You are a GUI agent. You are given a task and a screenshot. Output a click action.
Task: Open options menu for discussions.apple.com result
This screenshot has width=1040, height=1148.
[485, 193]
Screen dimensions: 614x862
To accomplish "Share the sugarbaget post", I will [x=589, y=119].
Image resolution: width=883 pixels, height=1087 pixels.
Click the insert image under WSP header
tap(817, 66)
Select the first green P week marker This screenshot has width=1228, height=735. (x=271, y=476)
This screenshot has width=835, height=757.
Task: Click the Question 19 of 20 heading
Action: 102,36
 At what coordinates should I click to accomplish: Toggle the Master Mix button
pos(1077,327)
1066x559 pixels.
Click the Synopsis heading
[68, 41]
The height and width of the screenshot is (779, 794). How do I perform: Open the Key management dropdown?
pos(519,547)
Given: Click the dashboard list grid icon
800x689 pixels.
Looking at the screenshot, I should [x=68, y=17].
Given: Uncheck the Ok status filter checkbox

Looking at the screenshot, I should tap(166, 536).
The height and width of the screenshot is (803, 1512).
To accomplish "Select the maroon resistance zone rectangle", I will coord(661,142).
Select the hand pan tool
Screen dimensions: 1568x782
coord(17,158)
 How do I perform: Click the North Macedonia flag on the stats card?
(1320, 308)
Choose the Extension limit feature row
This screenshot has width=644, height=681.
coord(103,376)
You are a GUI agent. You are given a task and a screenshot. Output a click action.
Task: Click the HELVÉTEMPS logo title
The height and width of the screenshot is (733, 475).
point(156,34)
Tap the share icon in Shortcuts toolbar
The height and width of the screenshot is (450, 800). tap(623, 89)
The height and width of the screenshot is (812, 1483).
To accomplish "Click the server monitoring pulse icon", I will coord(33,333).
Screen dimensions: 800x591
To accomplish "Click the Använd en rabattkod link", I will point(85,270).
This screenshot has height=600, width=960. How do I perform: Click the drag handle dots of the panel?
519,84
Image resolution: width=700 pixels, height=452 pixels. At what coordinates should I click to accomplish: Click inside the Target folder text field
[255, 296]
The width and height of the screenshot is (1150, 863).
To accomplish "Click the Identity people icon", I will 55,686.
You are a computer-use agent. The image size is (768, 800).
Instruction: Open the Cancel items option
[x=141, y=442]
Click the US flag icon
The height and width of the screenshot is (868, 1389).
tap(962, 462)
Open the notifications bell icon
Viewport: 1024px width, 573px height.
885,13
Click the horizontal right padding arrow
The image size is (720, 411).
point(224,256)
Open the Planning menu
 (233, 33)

####

◆ **Task item**: All of the records go in your answer, copied exactly.

◆ **Result for this exercise**:
You are a GUI agent. You are given a task and a screenshot. Output a click action.
Task: Open options menu for discussions.apple.com result
This screenshot has width=1040, height=1148.
[485, 193]
Screen dimensions: 614x862
To accomplish "Share the sugarbaget post", I will [x=589, y=119].
Image resolution: width=883 pixels, height=1087 pixels.
Click the insert image under WSP header
tap(817, 66)
Select the first green P week marker This screenshot has width=1228, height=735. (x=271, y=476)
This screenshot has width=835, height=757.
Task: Click the Question 19 of 20 heading
Action: 102,36
 At what coordinates should I click to accomplish: Toggle the Master Mix button
pos(1077,327)
1066x559 pixels.
Click the Synopsis heading
[68, 41]
The height and width of the screenshot is (779, 794). How do I perform: Open the Key management dropdown?
pos(519,547)
Given: Click the dashboard list grid icon
800x689 pixels.
Looking at the screenshot, I should [x=68, y=17].
Given: Uncheck the Ok status filter checkbox

Looking at the screenshot, I should tap(166, 536).
The height and width of the screenshot is (803, 1512).
To accomplish "Select the maroon resistance zone rectangle", I will coord(661,142).
Select the hand pan tool
Screen dimensions: 1568x782
coord(17,158)
 How do I perform: Click the North Macedonia flag on the stats card?
(1320, 308)
Choose the Extension limit feature row
This screenshot has width=644, height=681.
coord(103,376)
You are a GUI agent. You are given a task and a screenshot. Output a click action.
Task: Click the HELVÉTEMPS logo title
The height and width of the screenshot is (733, 475).
point(156,34)
Tap the share icon in Shortcuts toolbar
The height and width of the screenshot is (450, 800). tap(623, 89)
The height and width of the screenshot is (812, 1483).
To accomplish "Click the server monitoring pulse icon", I will coord(33,333).
Screen dimensions: 800x591
To accomplish "Click the Använd en rabattkod link", I will point(85,270).
This screenshot has height=600, width=960. How do I perform: Click the drag handle dots of the panel?
519,84
Image resolution: width=700 pixels, height=452 pixels. At what coordinates should I click to accomplish: Click inside the Target folder text field
[255, 296]
The width and height of the screenshot is (1150, 863).
To accomplish "Click the Identity people icon", I will 55,686.
You are a computer-use agent. The image size is (768, 800).
Instruction: Open the Cancel items option
[x=141, y=442]
Click the US flag icon
The height and width of the screenshot is (868, 1389).
tap(962, 462)
Open the notifications bell icon
Viewport: 1024px width, 573px height.
885,13
Click the horizontal right padding arrow
The image size is (720, 411).
point(224,256)
Open the Planning menu
 (233, 33)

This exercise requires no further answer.